Wolf-Günter Thiel: Thomas Rentmeister
Rewiew on the occasion of the exhibition “Thomas Rentmeister. welcome”, Galerie Otto Schweins, Cologne, 09.11. – 09.12.1995; in Flash Art, No. 188, May–June 1996, p.118f., translated from German by Shaun Whiteside.
At his show in Otto Schweins’ new spaces, Thomas Rentmeister gives a first airing to works from different phases of his career. This overview reveals a formal and aesthetic development, while at the same time revealing what it is that all the works have in common. They all share non-literary, concrete intent, which prevails even when Rentmeister installs a man-size brown container, closed on all sides, or a modified blue motorway sign. Even if a form of pseudo-life is breathed into the container through a ventilator, and the motorway sign refers to a type actually in use, there is an associative background that corresponds to the everyday use of the objects, but says nothing about the works on show in the context of the “White Cube”. The work is freed from everyday codifications, and its formal and aesthetic quality is laid bare.
Rentmeister goes one step further in his panel paintings, brand-new lorry tarpaulins framed on stretchers. These tarpaulins have a monochrome coloration which, if the viewer has no background knowledge, conveys no associations with their original context. They are in the tradition of minimal and color-field painting of Donald Judd, and match the aesthetic paradigms of Gerhard Merz. As paintings they are elegant, but do not refer to other literary contexts.

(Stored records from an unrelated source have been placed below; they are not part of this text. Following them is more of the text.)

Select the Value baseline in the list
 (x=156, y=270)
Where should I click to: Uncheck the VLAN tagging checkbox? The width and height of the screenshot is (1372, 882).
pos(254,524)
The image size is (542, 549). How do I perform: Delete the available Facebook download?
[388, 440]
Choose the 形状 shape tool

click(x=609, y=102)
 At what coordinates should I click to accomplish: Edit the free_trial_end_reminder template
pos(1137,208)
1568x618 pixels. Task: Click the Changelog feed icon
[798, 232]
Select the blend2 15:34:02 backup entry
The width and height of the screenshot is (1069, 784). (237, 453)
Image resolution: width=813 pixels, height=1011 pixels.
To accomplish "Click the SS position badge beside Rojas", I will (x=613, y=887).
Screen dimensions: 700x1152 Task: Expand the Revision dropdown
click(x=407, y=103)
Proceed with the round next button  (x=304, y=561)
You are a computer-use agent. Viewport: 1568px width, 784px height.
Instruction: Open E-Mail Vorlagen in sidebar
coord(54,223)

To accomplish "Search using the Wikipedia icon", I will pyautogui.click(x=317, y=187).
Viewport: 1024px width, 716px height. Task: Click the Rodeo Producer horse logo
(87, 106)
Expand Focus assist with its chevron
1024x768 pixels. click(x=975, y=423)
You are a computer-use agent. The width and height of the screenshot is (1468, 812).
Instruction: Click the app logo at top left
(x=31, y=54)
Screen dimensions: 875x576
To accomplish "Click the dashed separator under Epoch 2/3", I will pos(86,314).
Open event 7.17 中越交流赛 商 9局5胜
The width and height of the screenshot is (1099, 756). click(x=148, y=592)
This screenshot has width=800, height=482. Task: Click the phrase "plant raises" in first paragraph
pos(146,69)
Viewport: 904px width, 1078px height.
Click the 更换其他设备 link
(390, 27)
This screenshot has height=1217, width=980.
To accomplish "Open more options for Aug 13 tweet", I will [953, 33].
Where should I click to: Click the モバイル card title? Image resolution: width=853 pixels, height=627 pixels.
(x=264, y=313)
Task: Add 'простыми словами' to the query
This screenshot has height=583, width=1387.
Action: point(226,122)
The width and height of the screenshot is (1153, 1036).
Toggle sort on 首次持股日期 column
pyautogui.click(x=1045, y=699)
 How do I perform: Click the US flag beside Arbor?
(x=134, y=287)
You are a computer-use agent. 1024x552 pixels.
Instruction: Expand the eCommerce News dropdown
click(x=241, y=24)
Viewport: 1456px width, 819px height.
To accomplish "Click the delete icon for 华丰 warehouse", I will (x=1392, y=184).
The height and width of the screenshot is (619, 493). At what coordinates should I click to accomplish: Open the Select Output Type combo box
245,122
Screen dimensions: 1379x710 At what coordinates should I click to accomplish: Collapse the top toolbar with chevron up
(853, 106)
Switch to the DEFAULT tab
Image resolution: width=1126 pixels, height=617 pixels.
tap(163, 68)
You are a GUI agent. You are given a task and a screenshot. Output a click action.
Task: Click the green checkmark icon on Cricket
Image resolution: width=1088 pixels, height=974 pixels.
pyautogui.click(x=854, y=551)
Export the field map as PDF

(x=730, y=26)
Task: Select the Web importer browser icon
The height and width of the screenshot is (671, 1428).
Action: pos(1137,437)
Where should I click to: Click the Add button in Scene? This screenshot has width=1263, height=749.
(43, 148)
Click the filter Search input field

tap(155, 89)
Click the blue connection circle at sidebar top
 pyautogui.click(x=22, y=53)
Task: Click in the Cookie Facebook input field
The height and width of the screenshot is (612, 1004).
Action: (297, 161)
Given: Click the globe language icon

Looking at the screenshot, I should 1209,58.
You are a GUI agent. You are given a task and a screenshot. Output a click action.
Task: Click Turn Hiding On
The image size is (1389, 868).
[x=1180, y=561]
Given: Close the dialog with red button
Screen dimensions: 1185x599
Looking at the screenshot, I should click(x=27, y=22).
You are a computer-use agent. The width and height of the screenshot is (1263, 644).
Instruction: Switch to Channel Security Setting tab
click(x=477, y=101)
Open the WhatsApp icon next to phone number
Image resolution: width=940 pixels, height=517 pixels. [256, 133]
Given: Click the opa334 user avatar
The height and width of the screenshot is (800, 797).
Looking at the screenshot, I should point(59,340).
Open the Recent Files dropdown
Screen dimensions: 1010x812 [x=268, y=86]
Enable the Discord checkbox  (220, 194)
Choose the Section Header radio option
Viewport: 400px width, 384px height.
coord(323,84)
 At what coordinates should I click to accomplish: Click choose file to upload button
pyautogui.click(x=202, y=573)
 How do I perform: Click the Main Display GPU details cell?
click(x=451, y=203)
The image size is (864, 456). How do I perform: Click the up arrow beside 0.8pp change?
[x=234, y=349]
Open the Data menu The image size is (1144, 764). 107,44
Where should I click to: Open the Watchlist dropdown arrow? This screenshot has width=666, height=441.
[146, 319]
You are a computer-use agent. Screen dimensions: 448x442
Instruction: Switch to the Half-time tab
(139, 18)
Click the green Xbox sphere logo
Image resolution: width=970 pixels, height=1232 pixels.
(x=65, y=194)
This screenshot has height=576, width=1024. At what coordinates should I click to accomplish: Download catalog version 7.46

The most recent works on display consist of polyester sculptures that look like “artificial biomorphs”, which have been turned into mirrored “bulbs” by being polished in various ways. With a particular form of mirroring they thematize their surroundings and the viewer, distorting their images as in a fairground hall of mirrors. These floor sculptures, made in various sizes, have a monolithic appearance, a smoothness and coldness that sometimes seems interrupted by their cream-colored surfaces. They do not convey any relevant background of associations, and extreme comparisons, although they are often proposed, are doomed to appear absurd. They are what they are, and refer only to an art-inherent discourse.